EXERCISE DATA below:

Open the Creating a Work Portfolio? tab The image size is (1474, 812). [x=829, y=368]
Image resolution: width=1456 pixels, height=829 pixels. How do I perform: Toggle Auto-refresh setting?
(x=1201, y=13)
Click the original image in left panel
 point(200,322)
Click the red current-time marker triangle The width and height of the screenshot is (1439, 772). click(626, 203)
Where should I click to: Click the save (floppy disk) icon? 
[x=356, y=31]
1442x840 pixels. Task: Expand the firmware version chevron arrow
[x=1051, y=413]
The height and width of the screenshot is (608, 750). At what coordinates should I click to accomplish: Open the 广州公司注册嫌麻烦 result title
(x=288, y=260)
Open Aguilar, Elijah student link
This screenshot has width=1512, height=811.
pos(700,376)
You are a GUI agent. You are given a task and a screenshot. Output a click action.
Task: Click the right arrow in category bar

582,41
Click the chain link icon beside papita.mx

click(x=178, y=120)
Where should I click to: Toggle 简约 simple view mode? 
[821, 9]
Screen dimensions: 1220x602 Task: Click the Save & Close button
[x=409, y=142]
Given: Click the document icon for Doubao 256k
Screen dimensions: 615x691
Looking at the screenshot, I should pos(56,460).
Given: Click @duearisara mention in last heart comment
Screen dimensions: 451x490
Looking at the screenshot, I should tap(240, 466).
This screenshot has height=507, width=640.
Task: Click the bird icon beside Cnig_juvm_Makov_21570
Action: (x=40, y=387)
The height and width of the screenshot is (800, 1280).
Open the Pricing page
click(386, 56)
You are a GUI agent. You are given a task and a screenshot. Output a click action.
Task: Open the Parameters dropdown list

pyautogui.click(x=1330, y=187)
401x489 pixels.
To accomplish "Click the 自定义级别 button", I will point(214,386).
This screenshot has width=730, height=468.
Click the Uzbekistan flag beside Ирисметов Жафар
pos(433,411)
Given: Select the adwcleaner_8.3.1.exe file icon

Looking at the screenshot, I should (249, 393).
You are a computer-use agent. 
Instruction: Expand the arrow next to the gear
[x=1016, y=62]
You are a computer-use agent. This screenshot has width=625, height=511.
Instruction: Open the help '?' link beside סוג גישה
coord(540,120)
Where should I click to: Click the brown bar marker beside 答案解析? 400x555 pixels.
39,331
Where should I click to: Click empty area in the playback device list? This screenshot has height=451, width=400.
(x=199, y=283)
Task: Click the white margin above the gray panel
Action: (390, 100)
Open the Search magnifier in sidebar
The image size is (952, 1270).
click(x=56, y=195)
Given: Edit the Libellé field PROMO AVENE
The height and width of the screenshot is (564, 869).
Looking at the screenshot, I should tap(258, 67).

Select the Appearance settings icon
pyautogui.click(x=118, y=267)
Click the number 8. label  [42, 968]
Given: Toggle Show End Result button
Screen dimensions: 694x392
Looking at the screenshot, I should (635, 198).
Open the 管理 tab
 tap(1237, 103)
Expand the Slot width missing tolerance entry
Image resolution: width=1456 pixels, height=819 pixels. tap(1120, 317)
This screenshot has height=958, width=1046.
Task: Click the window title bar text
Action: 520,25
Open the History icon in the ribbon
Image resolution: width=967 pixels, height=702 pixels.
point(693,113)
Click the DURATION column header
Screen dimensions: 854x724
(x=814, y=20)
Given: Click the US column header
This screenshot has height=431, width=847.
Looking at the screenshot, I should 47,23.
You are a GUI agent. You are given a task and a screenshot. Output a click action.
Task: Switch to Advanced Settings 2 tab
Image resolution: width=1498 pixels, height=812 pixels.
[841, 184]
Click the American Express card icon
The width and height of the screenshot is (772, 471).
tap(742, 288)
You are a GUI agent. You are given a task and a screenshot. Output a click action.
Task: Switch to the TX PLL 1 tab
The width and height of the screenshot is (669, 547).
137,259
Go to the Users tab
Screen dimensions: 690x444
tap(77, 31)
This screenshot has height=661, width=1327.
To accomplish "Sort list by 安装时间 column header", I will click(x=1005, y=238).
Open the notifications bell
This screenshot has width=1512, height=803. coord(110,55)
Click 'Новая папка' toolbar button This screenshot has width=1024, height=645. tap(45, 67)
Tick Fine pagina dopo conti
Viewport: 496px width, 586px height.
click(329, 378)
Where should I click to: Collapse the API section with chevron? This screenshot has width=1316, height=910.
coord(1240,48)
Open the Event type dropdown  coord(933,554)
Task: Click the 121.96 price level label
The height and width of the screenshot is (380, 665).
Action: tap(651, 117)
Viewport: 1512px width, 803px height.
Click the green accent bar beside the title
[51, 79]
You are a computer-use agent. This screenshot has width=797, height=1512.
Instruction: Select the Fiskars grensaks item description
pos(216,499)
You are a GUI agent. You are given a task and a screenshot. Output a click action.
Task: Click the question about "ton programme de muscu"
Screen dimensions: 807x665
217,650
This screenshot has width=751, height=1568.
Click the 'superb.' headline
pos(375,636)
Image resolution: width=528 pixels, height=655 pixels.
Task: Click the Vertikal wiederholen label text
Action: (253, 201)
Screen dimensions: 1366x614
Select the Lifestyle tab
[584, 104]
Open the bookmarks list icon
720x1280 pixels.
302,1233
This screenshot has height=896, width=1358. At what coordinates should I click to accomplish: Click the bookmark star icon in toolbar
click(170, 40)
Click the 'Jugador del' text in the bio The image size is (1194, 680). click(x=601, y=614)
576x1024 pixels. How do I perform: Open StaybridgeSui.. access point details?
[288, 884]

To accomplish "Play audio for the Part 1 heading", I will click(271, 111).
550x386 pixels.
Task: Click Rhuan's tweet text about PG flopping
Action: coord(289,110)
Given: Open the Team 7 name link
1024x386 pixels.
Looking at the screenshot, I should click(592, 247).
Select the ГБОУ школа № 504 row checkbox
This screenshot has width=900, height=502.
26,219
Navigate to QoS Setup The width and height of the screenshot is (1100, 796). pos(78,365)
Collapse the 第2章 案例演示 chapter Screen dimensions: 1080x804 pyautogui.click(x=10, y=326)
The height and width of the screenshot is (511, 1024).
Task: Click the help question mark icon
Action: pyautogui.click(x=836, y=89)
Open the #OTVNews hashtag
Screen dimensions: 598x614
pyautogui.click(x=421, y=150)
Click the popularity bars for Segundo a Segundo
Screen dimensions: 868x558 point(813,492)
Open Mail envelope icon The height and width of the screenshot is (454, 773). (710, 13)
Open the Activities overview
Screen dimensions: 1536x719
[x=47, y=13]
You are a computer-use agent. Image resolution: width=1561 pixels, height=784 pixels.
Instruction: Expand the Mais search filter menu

End of EXERCISE DATA.

ASSIGNED TASK
From the entries above, write out only the lines starting at the line that holds "This screenshot has height=896, width=1358." and ending at the line that holds "Given: Open the Team 7 name link", keeping both and matching them exactly.

FINISHED EXERCISE
This screenshot has height=896, width=1358. At what coordinates should I click to accomplish: Click the bookmark star icon in toolbar
click(170, 40)
Click the 'Jugador del' text in the bio The image size is (1194, 680). click(x=601, y=614)
576x1024 pixels. How do I perform: Open StaybridgeSui.. access point details?
[288, 884]

To accomplish "Play audio for the Part 1 heading", I will click(271, 111).
550x386 pixels.
Task: Click Rhuan's tweet text about PG flopping
Action: coord(289,110)
Given: Open the Team 7 name link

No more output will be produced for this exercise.